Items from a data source
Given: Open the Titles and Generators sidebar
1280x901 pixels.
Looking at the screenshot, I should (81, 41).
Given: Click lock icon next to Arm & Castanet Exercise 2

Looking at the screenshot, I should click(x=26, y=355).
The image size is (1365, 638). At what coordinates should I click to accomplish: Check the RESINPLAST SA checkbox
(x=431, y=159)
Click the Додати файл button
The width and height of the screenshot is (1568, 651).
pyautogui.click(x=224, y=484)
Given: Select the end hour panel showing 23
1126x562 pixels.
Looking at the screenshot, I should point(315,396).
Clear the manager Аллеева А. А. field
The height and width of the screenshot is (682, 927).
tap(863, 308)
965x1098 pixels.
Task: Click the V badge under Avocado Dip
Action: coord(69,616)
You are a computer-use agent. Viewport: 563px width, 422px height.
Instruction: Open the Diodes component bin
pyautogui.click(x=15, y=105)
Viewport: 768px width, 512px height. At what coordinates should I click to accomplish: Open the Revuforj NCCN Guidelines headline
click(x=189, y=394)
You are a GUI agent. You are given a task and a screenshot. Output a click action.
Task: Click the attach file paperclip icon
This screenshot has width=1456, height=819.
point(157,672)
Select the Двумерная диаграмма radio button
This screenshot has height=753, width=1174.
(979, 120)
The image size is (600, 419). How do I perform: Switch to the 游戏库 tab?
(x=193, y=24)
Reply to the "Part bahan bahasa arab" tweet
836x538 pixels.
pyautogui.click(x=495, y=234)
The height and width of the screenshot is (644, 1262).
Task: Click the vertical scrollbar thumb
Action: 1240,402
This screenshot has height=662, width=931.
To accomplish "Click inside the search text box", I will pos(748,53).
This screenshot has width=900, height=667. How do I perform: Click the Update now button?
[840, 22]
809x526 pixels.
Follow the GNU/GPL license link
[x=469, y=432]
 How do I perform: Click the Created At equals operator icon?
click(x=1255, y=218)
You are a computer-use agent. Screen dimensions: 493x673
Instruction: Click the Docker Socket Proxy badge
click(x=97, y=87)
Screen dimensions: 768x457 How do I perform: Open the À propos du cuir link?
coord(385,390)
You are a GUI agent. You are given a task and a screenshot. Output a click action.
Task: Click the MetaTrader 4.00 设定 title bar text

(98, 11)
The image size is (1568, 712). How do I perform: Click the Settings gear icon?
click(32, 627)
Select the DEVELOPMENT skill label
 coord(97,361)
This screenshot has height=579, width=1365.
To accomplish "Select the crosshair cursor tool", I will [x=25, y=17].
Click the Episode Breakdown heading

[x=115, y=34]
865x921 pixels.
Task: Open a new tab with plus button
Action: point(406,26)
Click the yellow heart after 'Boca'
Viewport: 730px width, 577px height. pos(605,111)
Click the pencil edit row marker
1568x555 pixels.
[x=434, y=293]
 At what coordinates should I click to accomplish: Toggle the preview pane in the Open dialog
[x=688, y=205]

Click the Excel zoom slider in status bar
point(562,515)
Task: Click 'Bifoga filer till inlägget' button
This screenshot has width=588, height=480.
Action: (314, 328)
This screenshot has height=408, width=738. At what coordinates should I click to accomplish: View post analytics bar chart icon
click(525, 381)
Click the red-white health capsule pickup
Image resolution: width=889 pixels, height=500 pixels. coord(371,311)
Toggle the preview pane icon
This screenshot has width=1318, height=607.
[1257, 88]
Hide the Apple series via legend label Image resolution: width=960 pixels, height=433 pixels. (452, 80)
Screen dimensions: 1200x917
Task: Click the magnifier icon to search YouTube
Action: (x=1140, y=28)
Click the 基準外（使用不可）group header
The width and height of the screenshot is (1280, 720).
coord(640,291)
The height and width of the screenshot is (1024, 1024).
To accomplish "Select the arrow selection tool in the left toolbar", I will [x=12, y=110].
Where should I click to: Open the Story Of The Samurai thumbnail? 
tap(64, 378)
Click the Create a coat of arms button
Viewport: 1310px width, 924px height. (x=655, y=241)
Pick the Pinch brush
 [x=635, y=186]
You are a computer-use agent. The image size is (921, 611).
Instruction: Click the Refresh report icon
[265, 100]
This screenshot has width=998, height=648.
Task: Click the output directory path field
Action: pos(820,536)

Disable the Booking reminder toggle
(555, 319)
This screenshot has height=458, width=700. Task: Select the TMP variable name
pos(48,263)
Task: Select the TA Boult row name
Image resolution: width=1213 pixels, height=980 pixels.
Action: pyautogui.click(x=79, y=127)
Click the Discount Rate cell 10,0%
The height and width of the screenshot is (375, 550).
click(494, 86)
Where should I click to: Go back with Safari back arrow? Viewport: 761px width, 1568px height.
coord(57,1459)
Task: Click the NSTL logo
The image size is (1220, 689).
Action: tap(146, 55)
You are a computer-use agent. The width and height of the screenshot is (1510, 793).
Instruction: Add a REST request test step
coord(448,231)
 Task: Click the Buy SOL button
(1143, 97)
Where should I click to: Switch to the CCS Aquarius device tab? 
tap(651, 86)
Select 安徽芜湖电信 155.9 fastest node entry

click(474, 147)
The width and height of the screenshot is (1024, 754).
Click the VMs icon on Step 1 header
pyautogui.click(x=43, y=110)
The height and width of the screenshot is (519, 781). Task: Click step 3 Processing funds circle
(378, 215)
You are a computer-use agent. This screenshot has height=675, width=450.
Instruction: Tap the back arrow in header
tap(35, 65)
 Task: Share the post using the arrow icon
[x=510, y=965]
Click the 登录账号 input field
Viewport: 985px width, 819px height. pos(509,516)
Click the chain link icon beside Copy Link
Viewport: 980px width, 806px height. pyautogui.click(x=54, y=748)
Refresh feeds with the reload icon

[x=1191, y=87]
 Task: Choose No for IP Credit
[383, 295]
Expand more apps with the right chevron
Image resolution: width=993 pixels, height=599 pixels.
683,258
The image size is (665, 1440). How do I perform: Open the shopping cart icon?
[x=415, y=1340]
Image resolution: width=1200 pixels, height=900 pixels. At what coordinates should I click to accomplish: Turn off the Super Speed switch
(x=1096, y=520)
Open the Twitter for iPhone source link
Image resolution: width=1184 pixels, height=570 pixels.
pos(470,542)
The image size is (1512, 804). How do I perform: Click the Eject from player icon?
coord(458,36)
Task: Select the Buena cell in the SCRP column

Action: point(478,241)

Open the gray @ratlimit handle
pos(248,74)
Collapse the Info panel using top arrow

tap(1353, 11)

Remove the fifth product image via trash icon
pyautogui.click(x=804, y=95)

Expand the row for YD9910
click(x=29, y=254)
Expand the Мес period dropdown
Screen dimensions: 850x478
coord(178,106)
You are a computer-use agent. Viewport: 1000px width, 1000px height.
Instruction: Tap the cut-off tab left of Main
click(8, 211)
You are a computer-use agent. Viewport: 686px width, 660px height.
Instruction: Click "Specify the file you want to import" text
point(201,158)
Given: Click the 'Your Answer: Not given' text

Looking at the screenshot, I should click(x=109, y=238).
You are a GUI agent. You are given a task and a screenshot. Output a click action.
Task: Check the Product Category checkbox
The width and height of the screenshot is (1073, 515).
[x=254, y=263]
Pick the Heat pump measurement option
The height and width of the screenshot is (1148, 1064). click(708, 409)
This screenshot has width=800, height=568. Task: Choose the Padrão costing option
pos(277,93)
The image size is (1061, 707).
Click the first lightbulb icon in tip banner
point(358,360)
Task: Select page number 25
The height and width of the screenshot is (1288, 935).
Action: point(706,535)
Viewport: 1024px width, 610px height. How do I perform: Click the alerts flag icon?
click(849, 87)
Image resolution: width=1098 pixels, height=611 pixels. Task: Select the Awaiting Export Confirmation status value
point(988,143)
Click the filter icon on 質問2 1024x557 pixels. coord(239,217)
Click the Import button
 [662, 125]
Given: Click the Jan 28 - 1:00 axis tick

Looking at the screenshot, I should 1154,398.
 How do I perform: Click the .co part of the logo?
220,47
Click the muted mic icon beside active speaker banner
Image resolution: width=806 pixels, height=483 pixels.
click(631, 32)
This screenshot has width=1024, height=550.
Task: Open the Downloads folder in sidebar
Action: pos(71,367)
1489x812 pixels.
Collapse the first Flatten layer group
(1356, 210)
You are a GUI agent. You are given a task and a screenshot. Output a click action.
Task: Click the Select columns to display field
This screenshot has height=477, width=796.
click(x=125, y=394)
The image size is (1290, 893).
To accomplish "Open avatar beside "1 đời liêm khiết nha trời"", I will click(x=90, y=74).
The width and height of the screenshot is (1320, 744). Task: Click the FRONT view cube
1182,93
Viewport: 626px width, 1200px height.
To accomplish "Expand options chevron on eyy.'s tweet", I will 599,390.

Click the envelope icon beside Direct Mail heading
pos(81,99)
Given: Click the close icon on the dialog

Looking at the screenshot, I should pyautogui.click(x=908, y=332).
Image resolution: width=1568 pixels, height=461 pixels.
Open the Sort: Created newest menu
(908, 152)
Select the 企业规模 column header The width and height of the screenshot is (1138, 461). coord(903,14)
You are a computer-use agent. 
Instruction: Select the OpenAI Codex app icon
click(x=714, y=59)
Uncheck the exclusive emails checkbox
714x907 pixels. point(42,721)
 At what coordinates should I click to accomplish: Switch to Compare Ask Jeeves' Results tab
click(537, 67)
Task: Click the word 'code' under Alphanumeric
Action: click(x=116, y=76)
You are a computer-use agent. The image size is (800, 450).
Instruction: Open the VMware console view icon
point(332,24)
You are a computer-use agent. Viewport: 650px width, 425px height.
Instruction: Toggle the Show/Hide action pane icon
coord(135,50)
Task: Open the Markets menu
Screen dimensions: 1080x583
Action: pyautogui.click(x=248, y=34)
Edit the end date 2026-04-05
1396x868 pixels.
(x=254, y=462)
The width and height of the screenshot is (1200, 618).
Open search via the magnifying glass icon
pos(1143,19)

EXERCISE OBJECTIVE:
Say only the number of lines above holding "tool".

EXERCISE SOLUTION:
2